Matematik amaç mı yoksa araç mıdır? Peki okullarımızdaki matematik dersleri amaç olarak mı, araç olarak mı okutuluyor? Öğrencilerimiz neden matematiği sevemiyor? Doğaya, bilim ve teknolojiye yani hayata dokunamayan bir ders ne kadar benimsenebilir ve sevilebilir? Öğrencilerimiz hep şunu sormazlar mı: “iyi de ben bunu nerede kullanacağım? Bu bilgiler hayatımda ne işime yarayacak ki?”. Sizce de bu arayışlar, bu hayata dokunma isteği haklı ve gerçekçi değil mi?
Hemen itirazlar yükseltilebilir. “Matematik her yerde vardır! Biz öğrencilerin düşünmelerini sağlıyoruz, zihin egzersizi yaptırıyoruz. … vb.” Evet matematik çok gereklidir! Çok önemli bir şartla: “Bir işi yapmak, bir ürün elde etmek, ya da bir gerçek hayat problemini çözmek için”. Kabul edelim lise (hatta üniversite) bittiğinde matematiği bilen! ama elinden hiçbir iş gelmeyen milyonlarca genç yetiştiriyoruz…Çocuklarımıza olta yapmayı öğretiyoruz ama balıktan, denizden, sandaldan, iklimden yani balıkçılıktan uzak tutuyoruz!
Çözümü: Matematik derslerindeki gerçek hayata değmeyen kısımları en aza indirgemek, müfredatı gerçek hayatla buluşturacak yöntem ve teknikleri geliştirmek, derste bu yöntem ve teknikler kullanarak uygulamalar geliştirmektir.
Günümüz dünyası, bireylerden üretici olmasını beklemektedir. Bireylerin üretkenliklerini ortaya koyabilmesi için ise, sorgulayan, düşünen ve yaratıcı olmalarını teşvik edici yeni ve farklı programların uygulanmasına ihtiyaç vardır.
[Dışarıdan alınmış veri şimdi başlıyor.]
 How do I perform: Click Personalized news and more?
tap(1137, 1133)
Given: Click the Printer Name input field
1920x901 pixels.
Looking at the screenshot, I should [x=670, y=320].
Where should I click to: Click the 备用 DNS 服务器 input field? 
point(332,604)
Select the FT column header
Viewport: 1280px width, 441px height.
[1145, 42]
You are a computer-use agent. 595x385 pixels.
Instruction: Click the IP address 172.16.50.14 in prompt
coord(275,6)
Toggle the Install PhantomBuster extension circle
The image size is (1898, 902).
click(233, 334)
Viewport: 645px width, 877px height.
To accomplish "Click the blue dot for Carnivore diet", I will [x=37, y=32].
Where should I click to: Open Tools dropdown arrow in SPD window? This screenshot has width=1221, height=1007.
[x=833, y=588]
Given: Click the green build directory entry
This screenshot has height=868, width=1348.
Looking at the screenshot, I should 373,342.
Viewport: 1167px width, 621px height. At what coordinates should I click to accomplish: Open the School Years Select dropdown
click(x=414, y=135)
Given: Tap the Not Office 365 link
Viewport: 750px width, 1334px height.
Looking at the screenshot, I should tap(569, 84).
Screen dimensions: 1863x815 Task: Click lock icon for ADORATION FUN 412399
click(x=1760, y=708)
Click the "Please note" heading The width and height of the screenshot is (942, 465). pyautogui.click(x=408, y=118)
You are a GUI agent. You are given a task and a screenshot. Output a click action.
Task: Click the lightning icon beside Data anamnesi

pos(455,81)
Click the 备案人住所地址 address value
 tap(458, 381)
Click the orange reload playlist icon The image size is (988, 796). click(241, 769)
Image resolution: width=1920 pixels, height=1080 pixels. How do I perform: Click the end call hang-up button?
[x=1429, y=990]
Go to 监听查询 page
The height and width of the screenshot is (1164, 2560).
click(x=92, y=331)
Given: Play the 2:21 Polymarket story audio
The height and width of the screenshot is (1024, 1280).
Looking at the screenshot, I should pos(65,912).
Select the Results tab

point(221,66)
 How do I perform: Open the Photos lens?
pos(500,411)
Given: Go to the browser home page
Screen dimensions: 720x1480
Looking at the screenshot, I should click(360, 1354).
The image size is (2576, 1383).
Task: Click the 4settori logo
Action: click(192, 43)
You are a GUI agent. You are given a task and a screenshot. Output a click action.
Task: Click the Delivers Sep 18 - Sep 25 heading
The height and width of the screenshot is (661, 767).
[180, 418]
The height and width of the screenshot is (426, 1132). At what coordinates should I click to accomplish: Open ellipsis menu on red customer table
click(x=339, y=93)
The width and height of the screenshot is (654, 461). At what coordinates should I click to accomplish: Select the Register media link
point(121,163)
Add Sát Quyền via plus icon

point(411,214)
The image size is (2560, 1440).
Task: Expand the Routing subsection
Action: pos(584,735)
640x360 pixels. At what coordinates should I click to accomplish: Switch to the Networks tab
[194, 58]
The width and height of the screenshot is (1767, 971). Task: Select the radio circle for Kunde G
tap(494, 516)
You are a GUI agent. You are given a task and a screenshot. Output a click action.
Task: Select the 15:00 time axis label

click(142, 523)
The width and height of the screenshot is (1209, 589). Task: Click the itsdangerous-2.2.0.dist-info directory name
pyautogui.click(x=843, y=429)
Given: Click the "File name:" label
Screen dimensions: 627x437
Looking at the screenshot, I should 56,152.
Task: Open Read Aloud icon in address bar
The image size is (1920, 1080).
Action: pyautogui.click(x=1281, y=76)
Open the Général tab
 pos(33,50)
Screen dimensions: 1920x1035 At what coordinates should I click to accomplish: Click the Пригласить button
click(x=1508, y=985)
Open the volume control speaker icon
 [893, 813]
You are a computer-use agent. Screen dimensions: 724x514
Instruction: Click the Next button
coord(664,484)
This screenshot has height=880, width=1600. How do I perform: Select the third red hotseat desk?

Günümüzde pek çok ülkenin eğitim sisteminde öğrencilerin; üreten, ekonomik ve sosyal gelişmelere katkı sağlayan, 21. yüzyıl becerilerine sahip bireyler olarak yetiştirilmesi hedeflenmektedir. Çağın gereklilikleri ve teknolojideki gelişmelerle birlikte düşünen, sorgulayan, araştıran ve buluş yapabilen öğrencilere olan ihtiyaç gün geçtikçe artmaktadır. Bu nedenle günümüzde öğrencilerin Fen bilimleri, Teknoloji, Mühendislik ve Matematik derslerinde öğrendikleri bilgileri bir bütünün parçaları olarak görmelerini sağlayan STEM (Fen, Teknoloji, Mühendislik, Matematik) eğitimi dünyada birçok ülkenin öğretim programlarına dâhil edilmektedir. STEM eğitimi; teorik bilginin uygulamaya, ürüne ve yenilikçi buluşlara dönüştürülmesini amaçlamaktadır.
Bu proje, kendi iç dünyasında devinen matematik dersini, diğer disiplinlere bağlamak için yöntem ve teknikler sunacaktır.